What you need to do: Scan each line of the entries below for the word "with" and count the ones where it appears. The answer is that number alone.

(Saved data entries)
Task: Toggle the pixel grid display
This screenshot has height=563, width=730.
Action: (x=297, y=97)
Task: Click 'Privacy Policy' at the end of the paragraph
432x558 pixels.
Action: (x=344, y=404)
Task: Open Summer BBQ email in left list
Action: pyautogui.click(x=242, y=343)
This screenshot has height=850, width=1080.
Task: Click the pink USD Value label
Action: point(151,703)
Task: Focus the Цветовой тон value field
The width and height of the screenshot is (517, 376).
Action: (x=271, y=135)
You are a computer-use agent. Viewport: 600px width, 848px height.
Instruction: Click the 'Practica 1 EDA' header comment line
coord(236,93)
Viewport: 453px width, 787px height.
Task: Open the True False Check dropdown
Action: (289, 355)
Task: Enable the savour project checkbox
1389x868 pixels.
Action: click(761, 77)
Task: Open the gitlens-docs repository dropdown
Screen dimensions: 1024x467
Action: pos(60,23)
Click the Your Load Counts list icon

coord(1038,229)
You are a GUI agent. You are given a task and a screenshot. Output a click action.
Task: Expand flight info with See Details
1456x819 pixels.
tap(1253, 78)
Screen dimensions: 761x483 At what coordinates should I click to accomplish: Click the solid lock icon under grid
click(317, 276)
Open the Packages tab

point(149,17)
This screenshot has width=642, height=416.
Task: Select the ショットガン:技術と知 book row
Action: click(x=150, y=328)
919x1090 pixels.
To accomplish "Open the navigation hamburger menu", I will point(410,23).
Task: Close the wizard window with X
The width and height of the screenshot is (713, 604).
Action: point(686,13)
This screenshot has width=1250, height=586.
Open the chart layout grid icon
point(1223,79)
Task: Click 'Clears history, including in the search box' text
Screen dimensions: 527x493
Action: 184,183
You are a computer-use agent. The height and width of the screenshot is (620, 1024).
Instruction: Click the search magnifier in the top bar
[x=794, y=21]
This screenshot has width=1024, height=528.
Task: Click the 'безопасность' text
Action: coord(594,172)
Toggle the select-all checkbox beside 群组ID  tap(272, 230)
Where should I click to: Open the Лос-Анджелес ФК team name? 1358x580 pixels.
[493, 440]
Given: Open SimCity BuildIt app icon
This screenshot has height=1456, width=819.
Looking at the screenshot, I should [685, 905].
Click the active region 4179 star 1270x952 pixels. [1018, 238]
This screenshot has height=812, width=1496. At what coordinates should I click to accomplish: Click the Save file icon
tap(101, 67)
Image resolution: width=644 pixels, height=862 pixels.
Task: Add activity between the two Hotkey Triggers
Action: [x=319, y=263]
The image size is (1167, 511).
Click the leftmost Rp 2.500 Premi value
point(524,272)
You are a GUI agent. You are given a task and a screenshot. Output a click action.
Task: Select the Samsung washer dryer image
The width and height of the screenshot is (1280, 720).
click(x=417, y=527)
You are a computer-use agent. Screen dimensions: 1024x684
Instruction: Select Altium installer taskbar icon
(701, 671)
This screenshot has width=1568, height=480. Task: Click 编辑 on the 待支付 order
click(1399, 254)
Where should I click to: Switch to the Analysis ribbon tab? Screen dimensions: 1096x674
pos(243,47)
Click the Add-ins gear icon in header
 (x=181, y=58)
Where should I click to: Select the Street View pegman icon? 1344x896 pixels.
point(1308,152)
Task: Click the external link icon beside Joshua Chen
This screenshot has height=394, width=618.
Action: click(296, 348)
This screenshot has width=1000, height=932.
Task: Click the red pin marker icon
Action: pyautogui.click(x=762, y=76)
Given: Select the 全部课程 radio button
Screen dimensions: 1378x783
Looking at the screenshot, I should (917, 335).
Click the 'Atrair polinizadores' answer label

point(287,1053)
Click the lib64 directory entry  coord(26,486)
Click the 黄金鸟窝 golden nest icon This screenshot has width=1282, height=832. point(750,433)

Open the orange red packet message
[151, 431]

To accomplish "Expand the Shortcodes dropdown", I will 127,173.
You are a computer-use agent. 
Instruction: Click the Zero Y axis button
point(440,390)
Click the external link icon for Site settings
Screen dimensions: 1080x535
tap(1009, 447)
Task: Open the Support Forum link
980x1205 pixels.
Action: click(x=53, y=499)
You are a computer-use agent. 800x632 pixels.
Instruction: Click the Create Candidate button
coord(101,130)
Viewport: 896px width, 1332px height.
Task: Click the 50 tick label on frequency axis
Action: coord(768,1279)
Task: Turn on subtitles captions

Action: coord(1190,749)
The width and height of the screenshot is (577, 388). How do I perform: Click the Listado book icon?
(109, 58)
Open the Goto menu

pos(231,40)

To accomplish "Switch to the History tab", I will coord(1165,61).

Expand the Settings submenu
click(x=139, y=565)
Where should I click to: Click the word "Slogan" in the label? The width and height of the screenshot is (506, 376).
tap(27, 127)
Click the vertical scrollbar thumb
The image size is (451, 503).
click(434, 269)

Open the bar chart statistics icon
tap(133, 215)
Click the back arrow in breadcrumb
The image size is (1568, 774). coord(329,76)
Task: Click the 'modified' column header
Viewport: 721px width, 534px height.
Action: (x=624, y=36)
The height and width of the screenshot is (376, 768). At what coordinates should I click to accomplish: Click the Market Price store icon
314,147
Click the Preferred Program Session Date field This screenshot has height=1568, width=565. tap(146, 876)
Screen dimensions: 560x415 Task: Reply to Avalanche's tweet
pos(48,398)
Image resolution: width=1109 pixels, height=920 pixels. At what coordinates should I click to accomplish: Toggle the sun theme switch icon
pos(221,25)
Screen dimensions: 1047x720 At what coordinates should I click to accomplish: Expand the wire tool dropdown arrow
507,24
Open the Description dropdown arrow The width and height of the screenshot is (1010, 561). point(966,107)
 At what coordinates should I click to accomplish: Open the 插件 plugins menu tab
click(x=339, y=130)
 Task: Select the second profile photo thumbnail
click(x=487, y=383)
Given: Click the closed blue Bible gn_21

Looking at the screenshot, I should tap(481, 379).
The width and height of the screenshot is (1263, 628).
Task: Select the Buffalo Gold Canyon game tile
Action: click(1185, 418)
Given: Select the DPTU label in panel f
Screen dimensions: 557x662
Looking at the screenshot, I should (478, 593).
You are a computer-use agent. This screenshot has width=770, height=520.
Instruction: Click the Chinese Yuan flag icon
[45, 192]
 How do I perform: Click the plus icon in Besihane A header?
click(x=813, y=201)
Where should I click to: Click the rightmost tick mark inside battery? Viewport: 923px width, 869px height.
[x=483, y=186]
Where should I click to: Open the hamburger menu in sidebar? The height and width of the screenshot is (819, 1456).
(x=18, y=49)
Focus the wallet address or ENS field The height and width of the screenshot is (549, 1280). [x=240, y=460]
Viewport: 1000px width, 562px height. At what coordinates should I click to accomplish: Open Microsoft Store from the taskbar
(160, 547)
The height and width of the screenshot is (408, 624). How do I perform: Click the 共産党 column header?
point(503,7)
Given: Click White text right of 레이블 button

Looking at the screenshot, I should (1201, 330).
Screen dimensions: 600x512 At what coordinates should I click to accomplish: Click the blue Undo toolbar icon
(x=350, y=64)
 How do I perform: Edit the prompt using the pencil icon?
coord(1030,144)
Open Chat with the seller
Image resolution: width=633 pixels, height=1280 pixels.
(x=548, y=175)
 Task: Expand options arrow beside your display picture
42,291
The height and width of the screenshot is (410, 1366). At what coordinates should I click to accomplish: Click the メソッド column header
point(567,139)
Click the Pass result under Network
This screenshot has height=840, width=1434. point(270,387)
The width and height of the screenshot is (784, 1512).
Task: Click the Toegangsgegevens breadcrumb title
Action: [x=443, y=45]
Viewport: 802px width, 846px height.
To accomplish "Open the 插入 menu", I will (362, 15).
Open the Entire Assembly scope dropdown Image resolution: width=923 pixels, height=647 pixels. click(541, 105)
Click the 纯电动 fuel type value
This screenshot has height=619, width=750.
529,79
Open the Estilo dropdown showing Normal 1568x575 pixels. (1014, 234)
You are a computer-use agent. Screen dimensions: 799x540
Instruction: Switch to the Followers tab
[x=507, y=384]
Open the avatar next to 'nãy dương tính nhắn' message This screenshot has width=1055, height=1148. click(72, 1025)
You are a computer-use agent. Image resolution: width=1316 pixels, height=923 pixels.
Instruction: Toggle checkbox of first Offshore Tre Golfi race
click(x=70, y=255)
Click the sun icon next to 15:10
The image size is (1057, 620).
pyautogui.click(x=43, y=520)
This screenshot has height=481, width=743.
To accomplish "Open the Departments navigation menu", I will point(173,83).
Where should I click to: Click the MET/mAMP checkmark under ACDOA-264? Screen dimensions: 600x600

Solved exercise: 3